— START SOURCE TEXT —

Question

On dissolving $$0.5 \mathrm{~g}$$ of a non-volatile non-ionic solute to $$39 \mathrm{~g}$$ of benzene, its vapour pressure decreases from $$650 \mathrm{~mm} \mathrm{Hg}$$ to $$640 \mathrm{~mm}$$ $$\mathrm{Hg}$$. The depression of freezing point of Benzene (in $$\mathrm{K}$$ ) upon addition of the solute is (Given data : Molar mass and the molal freezing point depression constant of benzene are $$78 \quad \mathrm{~g} \quad \mathrm{~mol}^{-1} \quad$$ and $$5.12 \quad \mathrm{~K} \quad \mathrm{~kg} \quad \mathrm{~mol}^{-1}$$, respectively)

Answer

**step1 Calculate the Moles of Solvent (Benzene)**

First, we need to determine the number of moles of the solvent, benzene. We use its given mass and molar mass.

$$ \text{Moles of solvent} (n_1) = \frac{\text{Mass of solvent} (w_1)}{\text{Molar mass of solvent} (M_1)} $$

Given: Mass of benzene ($$w_1$$) = 39 g, Molar mass of benzene ($$M_1$$) = 78 g/mol. Substitute these values into the formula:

$$ n_1 = \frac{39 \text{ g}}{78 \text{ g/mol}} = 0.5 \text{ mol} $$

**step2 Calculate the Moles of Solute using Raoult's Law**

Raoult's Law describes the relative lowering of vapor pressure when a non-volatile solute is added to a solvent. The relative lowering of vapor pressure is equal to the mole fraction of the solute.

$$ \frac{P^0 - P_s}{P^0} = \frac{n_2}{n_1 + n_2} $$

Where $$P^0$$ is the vapor pressure of the pure solvent, $$P_s$$ is the vapor pressure of the solution, $$n_1$$ is the moles of solvent, and $$n_2$$ is the moles of solute.
Given: Pure vapor pressure ($$P^0$$) = 650 mm Hg, Solution vapor pressure ($$P_s$$) = 640 mm Hg, and from the previous step, $$n_1$$ = 0.5 mol. Substitute these values into the equation:

$$ \frac{650 \text{ mm Hg} - 640 \text{ mm Hg}}{650 \text{ mm Hg}} = \frac{n_2}{0.5 \text{ mol} + n_2} $$

$$ \frac{10}{650} = \frac{n_2}{0.5 + n_2} $$

$$ \frac{1}{65} = \frac{n_2}{0.5 + n_2} $$

Now, we solve this equation for $$n_2$$:

$$ 1 \times (0.5 + n_2) = 65 \times n_2 $$

$$ 0.5 + n_2 = 65 n_2 $$

$$ 0.5 = 65 n_2 - n_2 $$

$$ 0.5 = 64 n_2 $$

$$ n_2 = \frac{0.5}{64} = \frac{1}{128} \text{ mol} $$

**step3 Calculate the Molality of the Solution**

Molality ($$m$$) is defined as the number of moles of solute per kilogram of solvent. This is a crucial step for calculating freezing point depression.

— END SOURCE TEXT —

**THE REQUEST**
In the worked solution on freezing-point depression of benzene, how many moles of solute does the second step arrive at?

— START SUPPLIED ENTRIES —

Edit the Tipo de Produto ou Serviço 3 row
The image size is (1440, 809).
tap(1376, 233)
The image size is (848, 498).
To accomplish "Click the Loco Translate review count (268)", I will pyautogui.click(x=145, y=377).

— END SUPPLIED ENTRIES —
— START SUPPLIED ENTRIES —

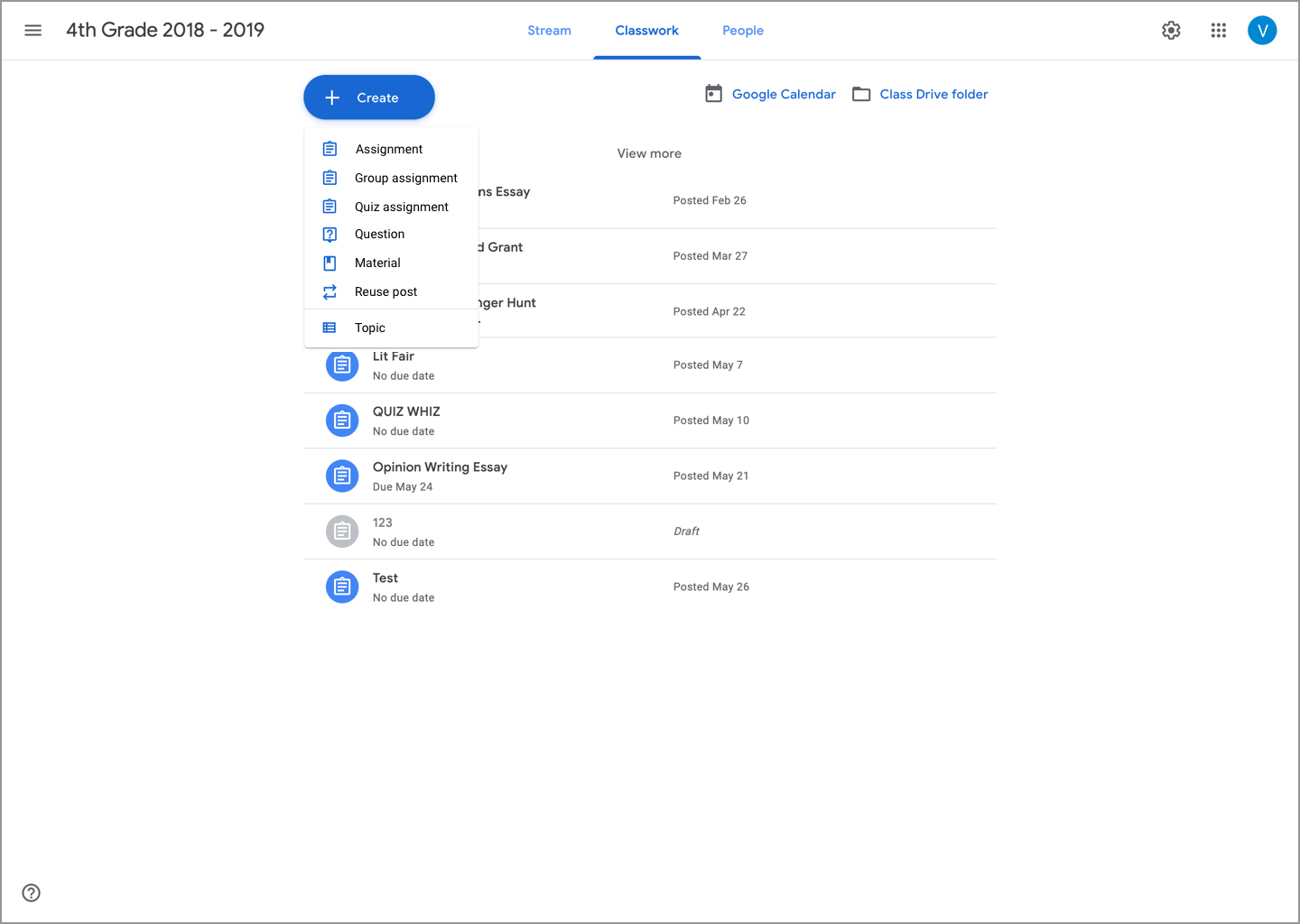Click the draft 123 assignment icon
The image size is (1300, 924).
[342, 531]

— END SUPPLIED ENTRIES —
— START SUPPLIED ENTRIES —

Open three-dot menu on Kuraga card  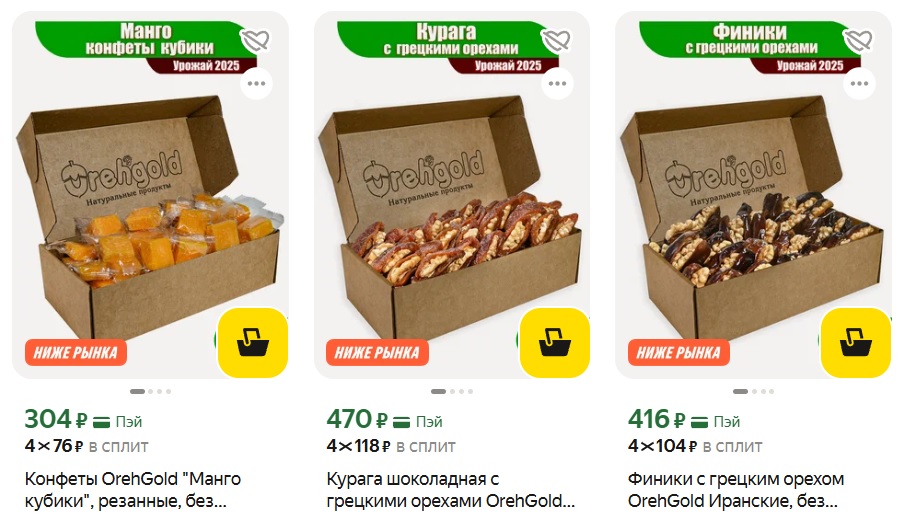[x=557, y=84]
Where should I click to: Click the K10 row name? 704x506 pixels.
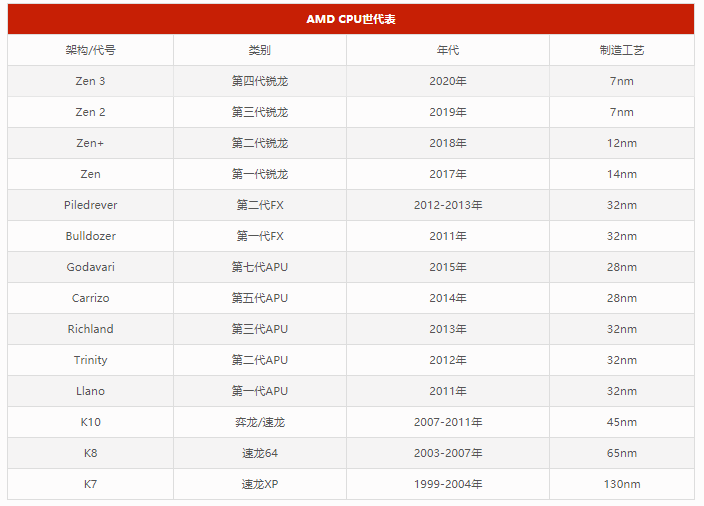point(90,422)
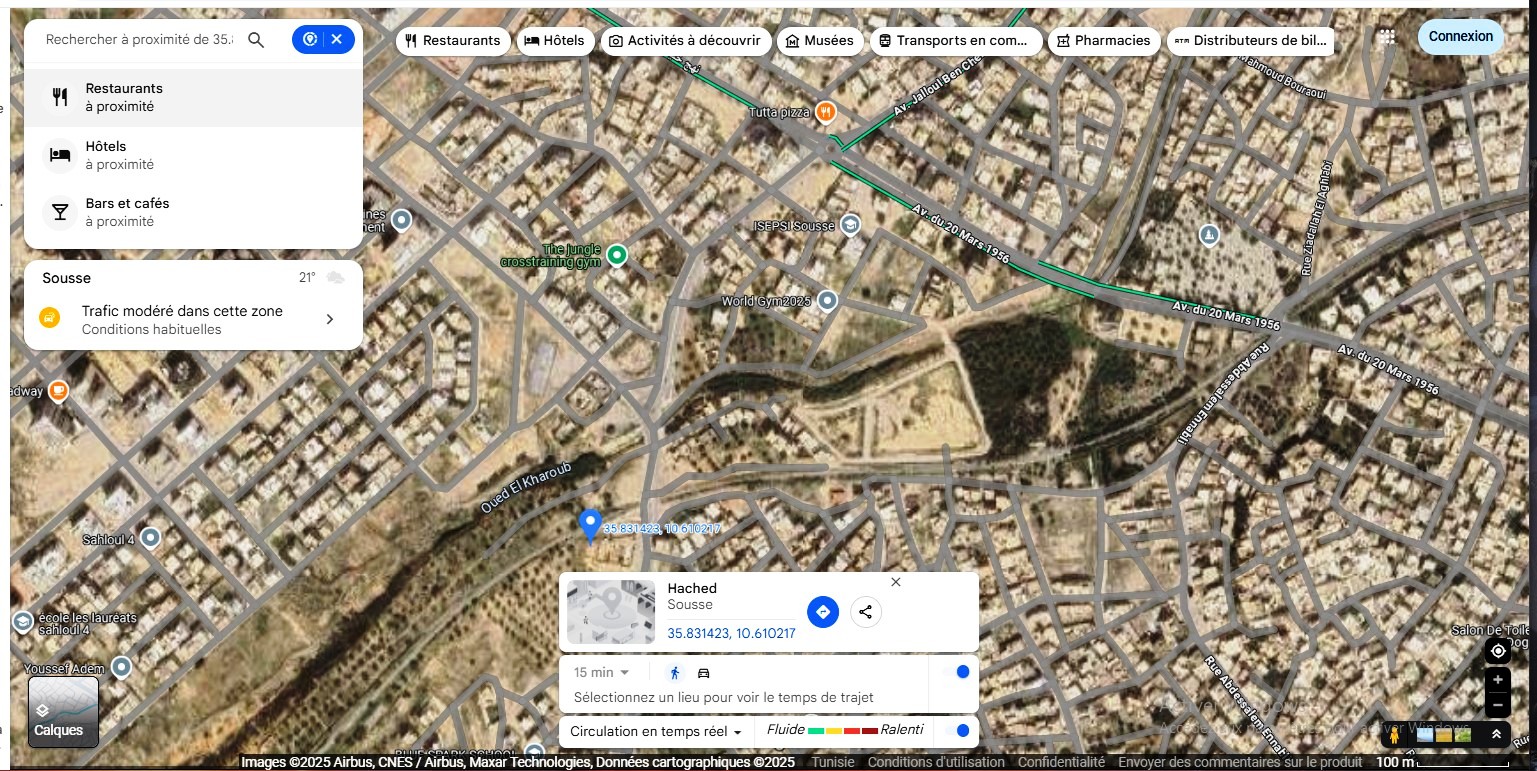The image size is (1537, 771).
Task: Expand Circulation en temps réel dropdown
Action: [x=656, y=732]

— END SUPPLIED ENTRIES —

**TASK OUTPUT**
1/128 mol